2. **Atoms sticking together (attraction):** Atoms can gently pull on each other, which makes them hit the walls of the container with a bit less force. This makes the pressure a little lower than if they didn't attract at all. This effect is captured by the 'a' constant.

The formula we use is:
$$P = \frac{RT}{V_m - b} - \frac{a}{V_m^2}$$

Let's plug in our numbers! We have:
* Molar volume ($V_m$) = 1.31 L/mol
* Temperature (T) = 426 K
* 'a' (for attraction) = 1.355 bar dm⁶/mol² (Since 1 dm³ is the same as 1 L, we can just write 1.355 bar L²/mol²)
* 'b' (for repulsion) = 0.0320 dm³/mol (Which is 0.0320 L/mol)
* The gas constant (R) that matches our units (L and bar) is 0.08314 L bar / (K mol).

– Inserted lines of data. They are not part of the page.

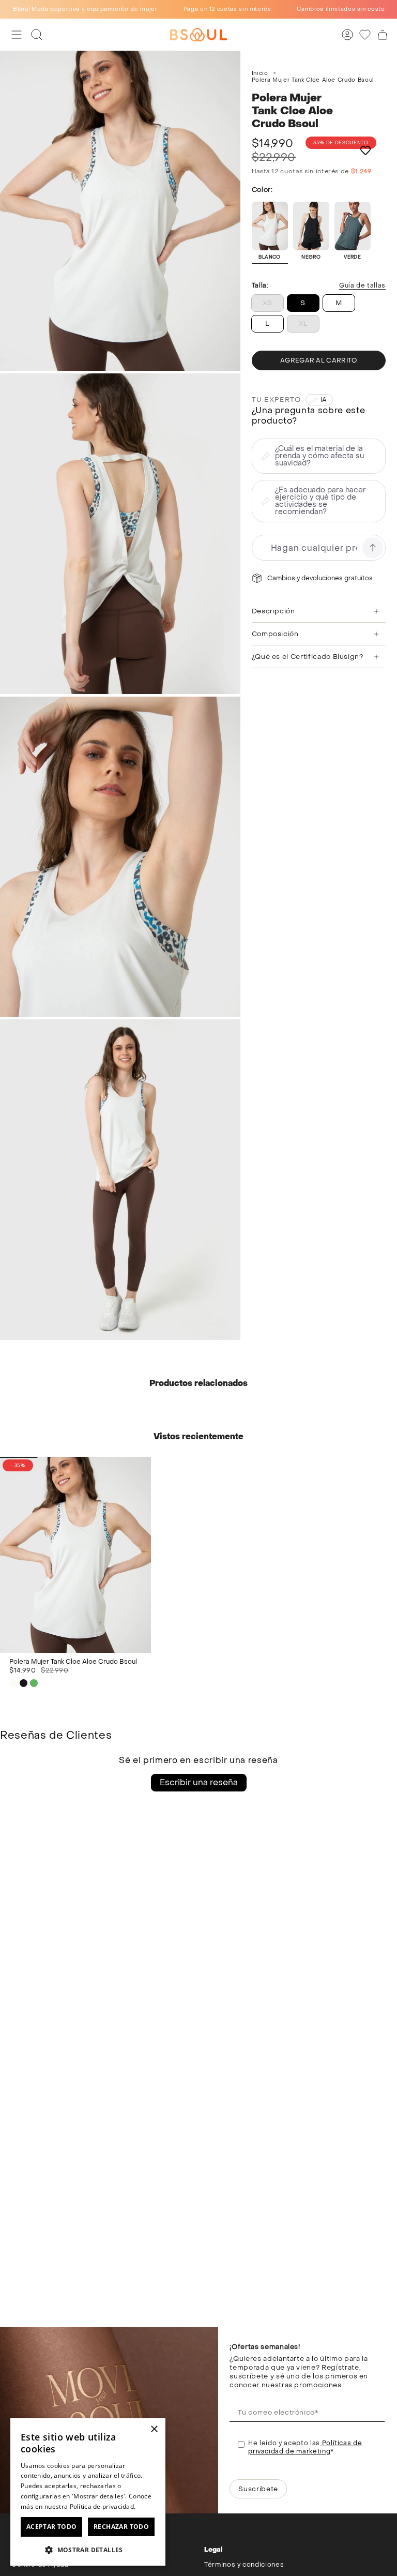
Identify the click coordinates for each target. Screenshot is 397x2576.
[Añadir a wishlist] (365, 150)
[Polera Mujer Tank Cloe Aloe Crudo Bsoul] (75, 1555)
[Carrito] (382, 34)
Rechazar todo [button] (121, 2526)
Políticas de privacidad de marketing (305, 2447)
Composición (275, 633)
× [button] (154, 2429)
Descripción (273, 611)
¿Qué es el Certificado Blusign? (307, 656)
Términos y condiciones (244, 2564)
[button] (88, 2549)
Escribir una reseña (199, 1782)
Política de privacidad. (103, 2506)
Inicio (260, 73)
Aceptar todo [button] (51, 2526)
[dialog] (87, 2492)
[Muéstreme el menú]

**Step 1: Figure out the 'repulsion' part (the $$ \frac{RT}{V_m - b} $$ part)**
This part is about how much pressure the atoms would create if they were just bumping into each other and taking up space.
* First, let's find the 'real' space the atoms have to move in:
$V_m - b = 1.31 \text{ L/mol} - 0.0320 \text{ L/mol} = 1.278 \text{ L/mol}$
* Now, let's calculate the top part:
$RT = 0.08314 \text{ L bar / (K mol)} \times 426 \text{ K} = 35.53964 \text{ L bar/mol}$
* So, the pressure from repulsion is:
$27.809 \text{ bar (This is the repulsive term)}$

**Step 2: Figure out the 'attraction' part (the $$ \frac{a}{V_m^2} $$ part)**
This part subtracts from the pressure because atoms are a little bit "sticky."
* First, let's square the molar volume:
$V_m^2 = (1.31 \text{ L/mol})^2 = 1.7161 \text{ L}^2\text{/mol}^2$
* Now, calculate the pressure reduction due to attraction:
$1.355 \text{ bar L}^2\text{/mol}^2 / 1.7161 \text{ L}^2\text{/mol}^2 \approx 0.790 \text{ bar (This is the attractive term)}$

**Step 3: Put it all together to find the total pressure (P)**
We subtract the attraction pressure from the repulsion pressure:
$P = 27.809 \text{ bar} - 0.790 \text{ bar} = 27.019 \text{ bar}$
Rounding this to a couple of decimal places, we get about **27.02 bar**.

**Step 4: Decide if attraction or repulsion is more important**
* The pressure value from the **repulsion** part was about **27.81 bar**.
* The pressure value from the **attraction** part was about **0.79 bar**.

Since 27.81 bar is much, much bigger than 0.79 bar, the **repulsive** portion (atoms taking up space) is the one that's having a way bigger effect on the pressure under these conditions.